[AIM] Put every nonblank line of the records below into a Markdown table with two columns, Row and Record line, numbering the rows in order.

[SUPPLIED ENTRIES]
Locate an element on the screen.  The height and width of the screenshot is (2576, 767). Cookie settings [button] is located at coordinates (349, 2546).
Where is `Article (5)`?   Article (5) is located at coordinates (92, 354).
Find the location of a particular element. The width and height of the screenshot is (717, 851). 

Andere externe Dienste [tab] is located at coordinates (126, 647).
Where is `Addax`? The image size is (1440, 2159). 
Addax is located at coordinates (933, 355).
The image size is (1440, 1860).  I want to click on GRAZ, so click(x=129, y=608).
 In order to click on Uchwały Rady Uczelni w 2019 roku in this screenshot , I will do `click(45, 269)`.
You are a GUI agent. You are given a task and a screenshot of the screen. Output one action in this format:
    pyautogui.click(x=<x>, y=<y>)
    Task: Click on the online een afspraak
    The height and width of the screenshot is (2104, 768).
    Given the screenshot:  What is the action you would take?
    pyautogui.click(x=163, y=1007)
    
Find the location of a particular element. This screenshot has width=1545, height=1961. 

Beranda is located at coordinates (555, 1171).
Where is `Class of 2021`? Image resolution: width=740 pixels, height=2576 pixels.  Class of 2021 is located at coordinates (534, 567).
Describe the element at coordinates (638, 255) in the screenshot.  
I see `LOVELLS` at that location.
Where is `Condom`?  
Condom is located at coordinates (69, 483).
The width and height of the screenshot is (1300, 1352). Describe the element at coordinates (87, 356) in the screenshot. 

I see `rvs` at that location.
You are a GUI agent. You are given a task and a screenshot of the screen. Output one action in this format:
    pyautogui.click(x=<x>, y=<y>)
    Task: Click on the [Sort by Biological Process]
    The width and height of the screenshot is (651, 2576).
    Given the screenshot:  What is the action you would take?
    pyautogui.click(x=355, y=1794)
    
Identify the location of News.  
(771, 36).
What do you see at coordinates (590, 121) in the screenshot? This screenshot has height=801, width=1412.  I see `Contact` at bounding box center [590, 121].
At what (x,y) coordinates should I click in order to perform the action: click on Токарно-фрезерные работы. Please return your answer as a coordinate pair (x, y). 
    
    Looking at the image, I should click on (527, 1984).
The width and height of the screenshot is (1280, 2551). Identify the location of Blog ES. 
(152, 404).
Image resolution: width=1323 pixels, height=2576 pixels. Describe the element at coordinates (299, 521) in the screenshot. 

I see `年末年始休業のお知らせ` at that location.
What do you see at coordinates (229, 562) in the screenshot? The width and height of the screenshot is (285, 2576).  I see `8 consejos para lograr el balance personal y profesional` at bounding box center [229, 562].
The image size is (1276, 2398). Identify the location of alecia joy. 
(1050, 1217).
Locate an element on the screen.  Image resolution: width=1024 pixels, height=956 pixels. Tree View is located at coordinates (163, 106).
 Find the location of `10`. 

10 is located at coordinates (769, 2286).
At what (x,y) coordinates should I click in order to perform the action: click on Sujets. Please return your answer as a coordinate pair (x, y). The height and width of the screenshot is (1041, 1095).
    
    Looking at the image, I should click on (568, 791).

[COMPLETED EXERCISE]
| Row | Record line |
|---|---|
| 1 | Locate an element on the screen.  The height and width of the screenshot is (2576, 767). Cookie settings [button] is located at coordinates (349, 2546). |
| 2 | Where is `Article (5)`?   Article (5) is located at coordinates (92, 354). |
| 3 | Find the location of a particular element. The width and height of the screenshot is (717, 851).  |
| 4 | Andere externe Dienste [tab] is located at coordinates (126, 647). |
| 5 | Where is `Addax`? The image size is (1440, 2159).  |
| 6 | Addax is located at coordinates (933, 355). |
| 7 | The image size is (1440, 1860).  I want to click on GRAZ, so click(x=129, y=608). |
| 8 |  In order to click on Uchwały Rady Uczelni w 2019 roku in this screenshot , I will do `click(45, 269)`. |
| 9 | You are a GUI agent. You are given a task and a screenshot of the screen. Output one action in this format: |
| 10 |     pyautogui.click(x=<x>, y=<y>) |
| 11 |     Task: Click on the online een afspraak |
| 12 |     The height and width of the screenshot is (2104, 768). |
| 13 |     Given the screenshot:  What is the action you would take? |
| 14 |     pyautogui.click(x=163, y=1007) |
| 15 | Find the location of a particular element. This screenshot has width=1545, height=1961.  |
| 16 | Beranda is located at coordinates (555, 1171). |
| 17 | Where is `Class of 2021`? Image resolution: width=740 pixels, height=2576 pixels.  Class of 2021 is located at coordinates (534, 567). |
| 18 | Describe the element at coordinates (638, 255) in the screenshot.   |
| 19 | I see `LOVELLS` at that location. |
| 20 | Where is `Condom`?   |
| 21 | Condom is located at coordinates (69, 483). |
| 22 | The width and height of the screenshot is (1300, 1352). Describe the element at coordinates (87, 356) in the screenshot.  |
| 23 | I see `rvs` at that location. |
| 24 | You are a GUI agent. You are given a task and a screenshot of the screen. Output one action in this format: |
| 25 |     pyautogui.click(x=<x>, y=<y>) |
| 26 |     Task: Click on the [Sort by Biological Process] |
| 27 |     The width and height of the screenshot is (651, 2576). |
| 28 |     Given the screenshot:  What is the action you would take? |
| 29 |     pyautogui.click(x=355, y=1794) |
| 30 | Identify the location of News.   |
| 31 | (771, 36). |
| 32 | What do you see at coordinates (590, 121) in the screenshot? This screenshot has height=801, width=1412.  I see `Contact` at bounding box center [590, 121]. |
| 33 | At what (x,y) coordinates should I click in order to perform the action: click on Токарно-фрезерные работы. Please return your answer as a coordinate pair (x, y).  |
| 34 |     Looking at the image, I should click on (527, 1984). |
| 35 | The width and height of the screenshot is (1280, 2551). Identify the location of Blog ES.  |
| 36 | (152, 404). |
| 37 | Image resolution: width=1323 pixels, height=2576 pixels. Describe the element at coordinates (299, 521) in the screenshot.  |
| 38 | I see `年末年始休業のお知らせ` at that location. |
| 39 | What do you see at coordinates (229, 562) in the screenshot? The width and height of the screenshot is (285, 2576).  I see `8 consejos para lograr el balance personal y profesional` at bounding box center [229, 562]. |
| 40 | The image size is (1276, 2398). Identify the location of alecia joy.  |
| 41 | (1050, 1217). |
| 42 | Locate an element on the screen.  Image resolution: width=1024 pixels, height=956 pixels. Tree View is located at coordinates (163, 106). |
| 43 |  Find the location of `10`.  |
| 44 | 10 is located at coordinates (769, 2286). |
| 45 | At what (x,y) coordinates should I click in order to perform the action: click on Sujets. Please return your answer as a coordinate pair (x, y). The height and width of the screenshot is (1041, 1095). |
| 46 |     Looking at the image, I should click on (568, 791). |